= Stewart baronets of Ramelton (1623) =

Irish baronetcy

Escutcheon of the Stewart baronets of Ramelton

The Stewart baronetcy, of Ramelton in the County of Donegal, was created in the Baronetage of Ireland on 2 May 1623 for the soldier William Stewart.

The third Baronet served as Master-General of the Ordnance for Ireland and was created Baron Stewart of Ramelton and Viscount Mountjoy in the Peerage of Ireland in 1683. The second Viscount was also Master-General of the Ordnance for Ireland. The third Viscount was created Earl of Blessington in the Peerage of Ireland in 1745. The peerages became extinct on his death in 1769.

The baronetcy was passed on to Annesley Stewart, the sixth Baronet. He represented Charlemont in the Irish House of Commons from 1763 to 1797. The seventh Baronet represented Enniskillen in the Irish Parliament between 1783 and 1790 and County Donegal in the British House of Commons between 1802 and 1818.
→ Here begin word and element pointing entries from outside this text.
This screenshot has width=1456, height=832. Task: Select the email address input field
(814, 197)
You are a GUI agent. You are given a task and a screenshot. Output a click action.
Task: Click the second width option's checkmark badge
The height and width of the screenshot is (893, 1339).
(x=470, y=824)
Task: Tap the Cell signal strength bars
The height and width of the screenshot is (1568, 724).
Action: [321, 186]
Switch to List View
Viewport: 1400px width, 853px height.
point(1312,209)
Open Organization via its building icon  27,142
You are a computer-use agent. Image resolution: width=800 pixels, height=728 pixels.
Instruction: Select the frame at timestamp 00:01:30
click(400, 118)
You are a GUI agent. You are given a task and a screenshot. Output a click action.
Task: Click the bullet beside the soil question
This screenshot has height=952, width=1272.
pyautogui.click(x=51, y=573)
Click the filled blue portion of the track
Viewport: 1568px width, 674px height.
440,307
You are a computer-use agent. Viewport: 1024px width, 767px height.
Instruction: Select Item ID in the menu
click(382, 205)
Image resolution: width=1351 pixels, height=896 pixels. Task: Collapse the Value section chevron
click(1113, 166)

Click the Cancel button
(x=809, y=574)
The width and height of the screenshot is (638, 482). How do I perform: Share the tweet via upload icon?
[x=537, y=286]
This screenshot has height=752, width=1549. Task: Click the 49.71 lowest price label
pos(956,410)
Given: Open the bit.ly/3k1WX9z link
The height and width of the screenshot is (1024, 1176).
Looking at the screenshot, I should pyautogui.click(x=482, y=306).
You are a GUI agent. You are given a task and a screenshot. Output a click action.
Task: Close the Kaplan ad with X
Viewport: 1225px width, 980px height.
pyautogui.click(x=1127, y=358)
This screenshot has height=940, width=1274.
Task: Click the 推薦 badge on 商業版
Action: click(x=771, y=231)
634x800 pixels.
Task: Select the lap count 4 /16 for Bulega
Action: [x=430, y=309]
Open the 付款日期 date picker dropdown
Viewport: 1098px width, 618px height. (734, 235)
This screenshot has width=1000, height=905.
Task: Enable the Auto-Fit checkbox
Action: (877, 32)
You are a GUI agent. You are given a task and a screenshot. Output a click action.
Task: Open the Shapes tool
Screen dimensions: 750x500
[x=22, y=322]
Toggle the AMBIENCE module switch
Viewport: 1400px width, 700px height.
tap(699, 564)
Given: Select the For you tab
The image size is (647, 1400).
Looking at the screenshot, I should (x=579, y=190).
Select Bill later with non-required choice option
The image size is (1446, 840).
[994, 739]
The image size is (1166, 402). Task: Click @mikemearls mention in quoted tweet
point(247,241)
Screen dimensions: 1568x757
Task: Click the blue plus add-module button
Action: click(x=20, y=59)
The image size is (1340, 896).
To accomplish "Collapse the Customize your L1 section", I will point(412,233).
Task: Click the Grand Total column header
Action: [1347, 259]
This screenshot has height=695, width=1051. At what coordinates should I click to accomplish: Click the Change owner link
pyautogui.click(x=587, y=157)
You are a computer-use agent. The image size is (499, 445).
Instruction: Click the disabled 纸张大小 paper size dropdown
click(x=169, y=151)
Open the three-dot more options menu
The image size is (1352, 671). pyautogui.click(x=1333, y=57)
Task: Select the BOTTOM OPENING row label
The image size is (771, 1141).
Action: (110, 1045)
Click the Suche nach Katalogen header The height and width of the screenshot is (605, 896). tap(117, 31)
==Stewart baronets, of Ramelton (1623)==
- Sir William Stewart, 1st Baronet (died c. 1647)
- Sir Alexander Stewart, 2nd Baronet (died 1653)
- Sir William Stewart, 3rd Baronet (1653–1692) (created Viscount Mountjoy in 1683)

==Viscounts Mountjoy (1683)==
- William Stewart, 1st Viscount Mountjoy (1653–1692)
- William Stewart, 2nd Viscount Mountjoy (died 1728)
- William Stewart, 3rd Viscount Mountjoy (1709–1769) (created Earl of Blessington in 1745)

==Earls of Blessington (1745)==
- William Stewart, 1st Earl of Blessington (1709–1769)

==Stewart baronets, of Ramelton (1623; reverted)==
- Sir Annesley Stewart, 6th Baronet (1725–1801)
- Sir James Stewart, 7th Baronet (c. 1756–1827)
- Sir James Annesley Stewart, 8th Baronet (1798–1879)
- Sir Augustus Abraham James Stewart, 9th Baronet (1832–1889)
- Sir William Augustus Annesley Stewart, 10th Baronet (1865–1894)
- Sir Harry Jocelyn Urquhart Stewart, 11th Baronet (1871–1945)
- Sir Jocelyn Harry Stewart, 12th Baronet (1903–1982)
- Sir Alan d'Arcy Stewart, 13th Baronet (1932–2024)
- Sir Nicholas Courtney d'Arcy Stewart, 14th Baronet (born 1953).

The heir presumptive is the present holder's brother, Lindsay Stephen d'Arcy Stewart (born 1956).

==Extended family==
The Earls of Galloway and the Lords Blantyre were members of other branches of this family.